= Lückentheorie =

Academic theory

"Lückentheorie" (/de/, gap theory), is a term proposed by German jurist and politician Friedrich Julius Stahl. It was employed by Otto von Bismarck in order to resolve the constitutional conflict in Prussia from 1862-1866 with the Landtag in the favor of the King. The theory implied that when the Prussian Constitution of 1850 did not come to an agreement on the vote of the budget, there is a legal gap that can be filled by the "monarchical principle". The Lückentheorie affirms the King as the sole one with the power to decide on matters of the Constitution, and that the King could overrule Landtag opposition. Since the Minister President of Prussia belonged to the royal government, as an extension of the King, he was by extension superior to the Landtag in case of conflict.

== Historical uses ==
In 1861, while the liberals dominated the Prussian parliament, a project of military reform was blocked by their opposition.
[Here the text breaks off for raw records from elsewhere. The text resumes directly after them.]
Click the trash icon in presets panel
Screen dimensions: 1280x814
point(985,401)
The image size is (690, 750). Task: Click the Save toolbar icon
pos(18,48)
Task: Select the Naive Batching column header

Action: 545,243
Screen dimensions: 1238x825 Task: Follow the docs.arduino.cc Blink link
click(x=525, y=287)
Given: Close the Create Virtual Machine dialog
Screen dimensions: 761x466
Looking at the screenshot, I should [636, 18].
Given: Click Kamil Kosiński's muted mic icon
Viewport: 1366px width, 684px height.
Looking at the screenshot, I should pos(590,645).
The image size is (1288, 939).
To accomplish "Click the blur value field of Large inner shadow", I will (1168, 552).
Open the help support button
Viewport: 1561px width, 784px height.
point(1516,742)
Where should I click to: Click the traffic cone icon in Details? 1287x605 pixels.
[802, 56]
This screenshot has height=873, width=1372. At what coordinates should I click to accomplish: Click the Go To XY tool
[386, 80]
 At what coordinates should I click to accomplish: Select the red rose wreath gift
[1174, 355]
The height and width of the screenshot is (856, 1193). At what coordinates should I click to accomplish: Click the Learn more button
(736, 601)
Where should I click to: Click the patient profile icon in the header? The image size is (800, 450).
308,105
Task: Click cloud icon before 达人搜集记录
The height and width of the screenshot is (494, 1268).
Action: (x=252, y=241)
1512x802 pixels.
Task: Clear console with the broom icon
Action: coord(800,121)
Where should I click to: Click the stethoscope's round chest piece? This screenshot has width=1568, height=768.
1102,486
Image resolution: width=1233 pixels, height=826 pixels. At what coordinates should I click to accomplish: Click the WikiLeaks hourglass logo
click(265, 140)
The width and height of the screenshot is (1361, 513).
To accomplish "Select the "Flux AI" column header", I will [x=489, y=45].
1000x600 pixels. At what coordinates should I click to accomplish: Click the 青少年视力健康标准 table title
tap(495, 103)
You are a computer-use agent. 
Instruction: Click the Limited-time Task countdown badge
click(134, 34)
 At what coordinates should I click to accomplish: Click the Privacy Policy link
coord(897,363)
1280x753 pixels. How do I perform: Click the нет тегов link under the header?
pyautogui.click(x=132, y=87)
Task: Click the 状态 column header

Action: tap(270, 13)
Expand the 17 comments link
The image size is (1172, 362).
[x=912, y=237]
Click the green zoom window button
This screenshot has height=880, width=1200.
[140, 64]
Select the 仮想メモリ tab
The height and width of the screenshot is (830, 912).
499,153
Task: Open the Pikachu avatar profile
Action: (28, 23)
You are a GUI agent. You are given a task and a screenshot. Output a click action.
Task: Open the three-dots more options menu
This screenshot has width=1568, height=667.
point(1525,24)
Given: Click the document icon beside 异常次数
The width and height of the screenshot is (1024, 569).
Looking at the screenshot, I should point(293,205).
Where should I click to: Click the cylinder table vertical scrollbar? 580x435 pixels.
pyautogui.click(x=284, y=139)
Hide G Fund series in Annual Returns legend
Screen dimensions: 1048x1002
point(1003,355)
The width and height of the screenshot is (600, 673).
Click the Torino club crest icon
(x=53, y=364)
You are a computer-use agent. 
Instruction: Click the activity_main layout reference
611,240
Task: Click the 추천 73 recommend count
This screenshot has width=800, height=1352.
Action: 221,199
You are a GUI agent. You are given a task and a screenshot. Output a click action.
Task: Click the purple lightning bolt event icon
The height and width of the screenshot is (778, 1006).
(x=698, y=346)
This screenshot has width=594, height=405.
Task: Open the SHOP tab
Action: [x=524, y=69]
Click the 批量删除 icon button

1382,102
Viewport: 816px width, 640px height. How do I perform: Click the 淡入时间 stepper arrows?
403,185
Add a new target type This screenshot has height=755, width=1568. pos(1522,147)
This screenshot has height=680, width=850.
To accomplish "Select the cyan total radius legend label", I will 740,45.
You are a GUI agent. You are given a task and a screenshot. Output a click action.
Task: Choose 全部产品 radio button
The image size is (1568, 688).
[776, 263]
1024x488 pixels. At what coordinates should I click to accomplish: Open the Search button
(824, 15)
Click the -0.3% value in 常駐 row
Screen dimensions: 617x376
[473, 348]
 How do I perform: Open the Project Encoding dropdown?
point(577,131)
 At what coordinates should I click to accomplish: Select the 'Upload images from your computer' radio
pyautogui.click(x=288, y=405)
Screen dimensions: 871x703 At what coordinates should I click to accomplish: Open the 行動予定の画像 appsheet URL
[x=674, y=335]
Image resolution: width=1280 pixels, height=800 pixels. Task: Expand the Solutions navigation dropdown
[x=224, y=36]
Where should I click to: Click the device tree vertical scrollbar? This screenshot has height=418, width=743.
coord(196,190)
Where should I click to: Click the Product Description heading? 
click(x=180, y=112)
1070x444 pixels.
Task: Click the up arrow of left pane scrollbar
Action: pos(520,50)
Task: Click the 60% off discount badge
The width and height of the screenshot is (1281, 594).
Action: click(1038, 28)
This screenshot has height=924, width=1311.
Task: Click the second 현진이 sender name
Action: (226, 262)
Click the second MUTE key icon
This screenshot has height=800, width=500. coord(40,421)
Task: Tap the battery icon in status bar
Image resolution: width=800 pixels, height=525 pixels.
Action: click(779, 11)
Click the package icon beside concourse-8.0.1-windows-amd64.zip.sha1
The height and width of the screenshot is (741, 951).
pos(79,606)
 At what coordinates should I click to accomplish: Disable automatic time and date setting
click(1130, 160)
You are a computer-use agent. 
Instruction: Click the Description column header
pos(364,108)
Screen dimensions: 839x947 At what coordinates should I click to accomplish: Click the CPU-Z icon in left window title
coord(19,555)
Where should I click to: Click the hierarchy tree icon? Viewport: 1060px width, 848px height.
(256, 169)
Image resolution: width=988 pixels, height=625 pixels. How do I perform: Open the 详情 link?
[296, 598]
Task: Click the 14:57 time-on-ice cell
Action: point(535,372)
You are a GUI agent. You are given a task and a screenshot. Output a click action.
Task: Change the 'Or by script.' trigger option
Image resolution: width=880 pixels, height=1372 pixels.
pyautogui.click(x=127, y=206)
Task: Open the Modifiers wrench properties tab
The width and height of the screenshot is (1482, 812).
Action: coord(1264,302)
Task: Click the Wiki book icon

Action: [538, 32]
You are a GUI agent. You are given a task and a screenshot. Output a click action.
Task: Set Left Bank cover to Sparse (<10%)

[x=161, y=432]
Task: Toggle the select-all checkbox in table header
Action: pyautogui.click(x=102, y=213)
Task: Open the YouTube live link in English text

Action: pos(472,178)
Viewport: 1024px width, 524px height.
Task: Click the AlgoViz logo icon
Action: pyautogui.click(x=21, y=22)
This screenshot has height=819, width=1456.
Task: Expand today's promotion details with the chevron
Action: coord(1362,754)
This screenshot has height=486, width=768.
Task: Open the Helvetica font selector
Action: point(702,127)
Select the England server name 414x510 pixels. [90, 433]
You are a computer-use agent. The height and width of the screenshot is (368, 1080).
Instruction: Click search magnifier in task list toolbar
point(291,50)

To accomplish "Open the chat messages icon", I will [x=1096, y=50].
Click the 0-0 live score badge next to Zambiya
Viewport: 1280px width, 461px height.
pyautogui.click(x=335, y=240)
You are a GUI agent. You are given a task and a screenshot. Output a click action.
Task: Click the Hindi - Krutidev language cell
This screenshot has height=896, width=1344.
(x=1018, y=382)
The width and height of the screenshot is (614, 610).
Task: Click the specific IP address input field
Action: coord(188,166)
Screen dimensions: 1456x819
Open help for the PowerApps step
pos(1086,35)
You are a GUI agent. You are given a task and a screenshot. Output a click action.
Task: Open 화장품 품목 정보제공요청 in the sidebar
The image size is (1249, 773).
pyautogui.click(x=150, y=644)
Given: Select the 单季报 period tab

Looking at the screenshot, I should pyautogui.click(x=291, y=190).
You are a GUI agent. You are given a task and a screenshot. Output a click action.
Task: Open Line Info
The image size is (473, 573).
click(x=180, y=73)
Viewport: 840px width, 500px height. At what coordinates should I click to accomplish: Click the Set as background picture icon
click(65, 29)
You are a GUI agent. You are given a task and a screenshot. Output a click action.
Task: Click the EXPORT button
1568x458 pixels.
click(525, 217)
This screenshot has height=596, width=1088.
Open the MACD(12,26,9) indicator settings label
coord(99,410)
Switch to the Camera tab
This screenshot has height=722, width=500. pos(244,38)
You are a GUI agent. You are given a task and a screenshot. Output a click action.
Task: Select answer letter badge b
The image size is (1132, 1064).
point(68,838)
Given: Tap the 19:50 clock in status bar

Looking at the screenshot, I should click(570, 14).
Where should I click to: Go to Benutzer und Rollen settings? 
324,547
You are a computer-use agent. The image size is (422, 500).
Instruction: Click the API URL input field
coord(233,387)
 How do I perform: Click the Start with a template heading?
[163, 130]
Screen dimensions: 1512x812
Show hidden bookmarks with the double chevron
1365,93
With no conciliatory solution in sight, Otto von Bismarck decided to employ the Lückentheorie in order to circumvent the opposition of the parliament. He announced his decision in his famous "Blood and Iron" speech. He thereby declared:

"The great questions of our times will not be decided by discussions and majority votes, but by blood and iron".

He continued to govern without a legally voted budget for the next four years, despite continuing parliamentary opposition.

== Separation of military and political domain in Prussia ==
It was not by accident that this grave conflict emerged in the military domain, which constituted a particularly sensitive domain in Prussia. As noted by Thomas Nipperdey, in Prussia and in the German Empire afterwards, the king and the Emperor respectively were considered the only common denominator between the army and the political domain. Neither the Chancellor, nor the Minister of War were in charge of supervising the army. The Franco-Prussian war of 1870 and ultimately the First World War highlighted this relationship, with the domination of the Oberste Heeresleitung (OHL) on then-Chancellor Theobald von Bethmann Hollweg.

== End of the theory's historical use ==
After the Austro-Prussian War of 1866, which was ended by Bismarck despite the king's opposition, the Chancellor managed to gain the support of the national liberals. They therefore passed a "law of indemnities" on the military spending of 1862-1866, while showing their recognition to Bismarck for having paved the path for German unity.